CASE 1: \( r>1 \) .2 .1 If \( r=1,001 \) determine the values of (a) \( \quad r^{200} \quad \) and \( S_{200} \)

To solve the problem, we need to calculate \( r^{200} \) and \( S_{200} \) given that \( r = 1.001 \) and \( r > 1 \). ### Step 1: Calculate \( r^{200} \) We can calculate \( r^{200} \) using the formula: \[ r^{200} = (1.001)^{200} \] ### Step 2: Calculate \( S_{200} \) Assuming \( S_{200} \) refers to the sum of a geometric series, we can use the formula for the sum of the first \( n \) terms of a geometric series: \[ S_n = a \frac{r^n - 1}{r - 1} \] where: - \( a \) is the first term of the series, - \( r \) is the common ratio, - \( n \) is the number of terms. For this case, we will assume \( a = 1 \) (the first term) and \( n = 200 \). Thus, the formula becomes: \[ S_{200} = \frac{(1.001)^{200} - 1}{1.001 - 1} \] Now, let's calculate both \( r^{200} \) and \( S_{200} \).
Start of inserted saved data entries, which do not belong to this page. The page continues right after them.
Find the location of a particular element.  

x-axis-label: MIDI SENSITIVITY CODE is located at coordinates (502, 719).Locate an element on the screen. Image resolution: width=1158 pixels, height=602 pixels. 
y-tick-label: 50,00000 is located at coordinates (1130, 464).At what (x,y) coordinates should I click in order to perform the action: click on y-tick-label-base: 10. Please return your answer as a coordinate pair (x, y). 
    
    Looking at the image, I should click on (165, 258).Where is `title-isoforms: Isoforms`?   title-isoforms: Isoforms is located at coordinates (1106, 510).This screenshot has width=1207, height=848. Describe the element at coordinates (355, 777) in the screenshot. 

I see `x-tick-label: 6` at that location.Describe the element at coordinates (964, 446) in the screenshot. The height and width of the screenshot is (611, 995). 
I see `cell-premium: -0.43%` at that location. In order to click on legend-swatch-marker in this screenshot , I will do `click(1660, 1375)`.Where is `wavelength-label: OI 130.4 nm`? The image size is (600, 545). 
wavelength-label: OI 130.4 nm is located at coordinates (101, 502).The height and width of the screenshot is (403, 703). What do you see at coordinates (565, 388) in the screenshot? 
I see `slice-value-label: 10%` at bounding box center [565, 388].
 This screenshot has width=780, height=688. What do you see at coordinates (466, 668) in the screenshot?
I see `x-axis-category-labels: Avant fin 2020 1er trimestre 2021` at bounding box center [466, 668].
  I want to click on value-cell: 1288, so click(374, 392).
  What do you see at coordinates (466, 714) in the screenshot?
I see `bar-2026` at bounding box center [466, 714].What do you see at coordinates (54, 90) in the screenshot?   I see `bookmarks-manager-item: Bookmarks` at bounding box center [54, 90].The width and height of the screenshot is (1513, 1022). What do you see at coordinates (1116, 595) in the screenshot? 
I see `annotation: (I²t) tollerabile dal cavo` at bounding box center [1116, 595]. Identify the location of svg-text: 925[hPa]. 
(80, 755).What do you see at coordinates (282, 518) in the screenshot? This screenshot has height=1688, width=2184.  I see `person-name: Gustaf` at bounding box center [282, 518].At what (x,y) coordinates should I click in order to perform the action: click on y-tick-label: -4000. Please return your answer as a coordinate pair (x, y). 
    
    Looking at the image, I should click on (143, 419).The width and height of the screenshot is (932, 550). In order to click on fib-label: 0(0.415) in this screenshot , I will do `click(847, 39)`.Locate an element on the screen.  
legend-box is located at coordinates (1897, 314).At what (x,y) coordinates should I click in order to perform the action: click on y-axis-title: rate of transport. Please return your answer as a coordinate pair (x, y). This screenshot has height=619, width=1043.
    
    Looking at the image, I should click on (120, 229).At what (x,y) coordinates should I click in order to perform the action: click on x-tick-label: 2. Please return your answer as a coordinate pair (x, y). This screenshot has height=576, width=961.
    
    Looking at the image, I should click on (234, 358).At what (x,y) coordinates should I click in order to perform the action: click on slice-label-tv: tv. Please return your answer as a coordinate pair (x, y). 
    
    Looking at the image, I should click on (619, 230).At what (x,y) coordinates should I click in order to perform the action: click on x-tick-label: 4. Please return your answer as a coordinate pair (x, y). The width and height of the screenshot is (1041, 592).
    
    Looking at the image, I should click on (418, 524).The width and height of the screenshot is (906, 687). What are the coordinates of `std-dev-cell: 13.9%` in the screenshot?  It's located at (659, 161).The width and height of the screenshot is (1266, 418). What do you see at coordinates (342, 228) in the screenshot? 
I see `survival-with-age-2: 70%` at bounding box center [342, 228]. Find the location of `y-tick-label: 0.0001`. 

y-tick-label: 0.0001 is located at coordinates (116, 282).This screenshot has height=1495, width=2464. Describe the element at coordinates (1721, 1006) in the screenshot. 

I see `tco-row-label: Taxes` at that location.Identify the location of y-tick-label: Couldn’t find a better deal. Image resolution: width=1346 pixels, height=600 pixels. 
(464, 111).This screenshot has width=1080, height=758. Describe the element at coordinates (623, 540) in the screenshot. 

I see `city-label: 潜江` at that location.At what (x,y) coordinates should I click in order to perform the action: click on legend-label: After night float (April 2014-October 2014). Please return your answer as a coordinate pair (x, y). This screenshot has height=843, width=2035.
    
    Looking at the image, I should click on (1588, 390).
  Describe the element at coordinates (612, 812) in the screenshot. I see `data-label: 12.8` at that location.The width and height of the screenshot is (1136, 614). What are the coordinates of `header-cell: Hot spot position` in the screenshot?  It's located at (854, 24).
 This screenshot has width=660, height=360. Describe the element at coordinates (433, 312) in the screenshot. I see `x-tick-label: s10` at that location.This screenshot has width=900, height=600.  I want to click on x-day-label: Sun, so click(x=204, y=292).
I'll perform these calculations now. Calculate the value by following steps: - step0: Calculate: \(1.001^{200}\) - step1: Convert the expressions: \(\left(\frac{1001}{1000}\right)^{200}\) - step2: Use the properties of exponents: \(\frac{1001^{200}}{1000^{200}}\) Calculate or simplify the expression \( ((1.001)^200 - 1) / (1.001 - 1) \). Calculate the value by following steps: - step0: Calculate: \(\frac{\left(1.001^{200}-1\right)}{\left(1.001-1\right)}\) - step1: Remove the parentheses: \(\frac{1.001^{200}-1}{1.001-1}\) - step2: Convert the expressions: \(\frac{\left(\frac{1001}{1000}\right)^{200}-1}{1.001-1}\) - step3: Subtract the numbers: \(\frac{\frac{1001^{200}-1000^{200}}{1000^{200}}}{1.001-1}\) - step4: Subtract the numbers: \(\frac{\frac{1001^{200}-1000^{200}}{1000^{200}}}{0.001}\) - step5: Convert the expressions: \(\frac{\frac{1001^{200}-1000^{200}}{1000^{200}}}{\frac{1}{1000}}\) - step6: Multiply by the reciprocal: \(\frac{1001^{200}-1000^{200}}{1000^{200}}\times 1000\) - step7: Reduce the numbers: \(\frac{1001^{200}-1000^{200}}{1000^{199}}\times 1\) - step8: Multiply: \(\frac{1001^{200}-1000^{200}}{1000^{199}}\) ### Results 1. **Calculation of \( r^{200} \)**: \[ r^{200} = (1.001)^{200} \approx 1.221281 \] 2. **Calculation of \( S_{200} \)**: \[ S_{200} = \frac{(1.001)^{200} - 1}{1.001 - 1} \approx 221.280705 \] ### Summary - \( r^{200} \approx 1.221281 \) - \( S_{200} \approx 221.280705 \) These values represent the calculations based on the given conditions.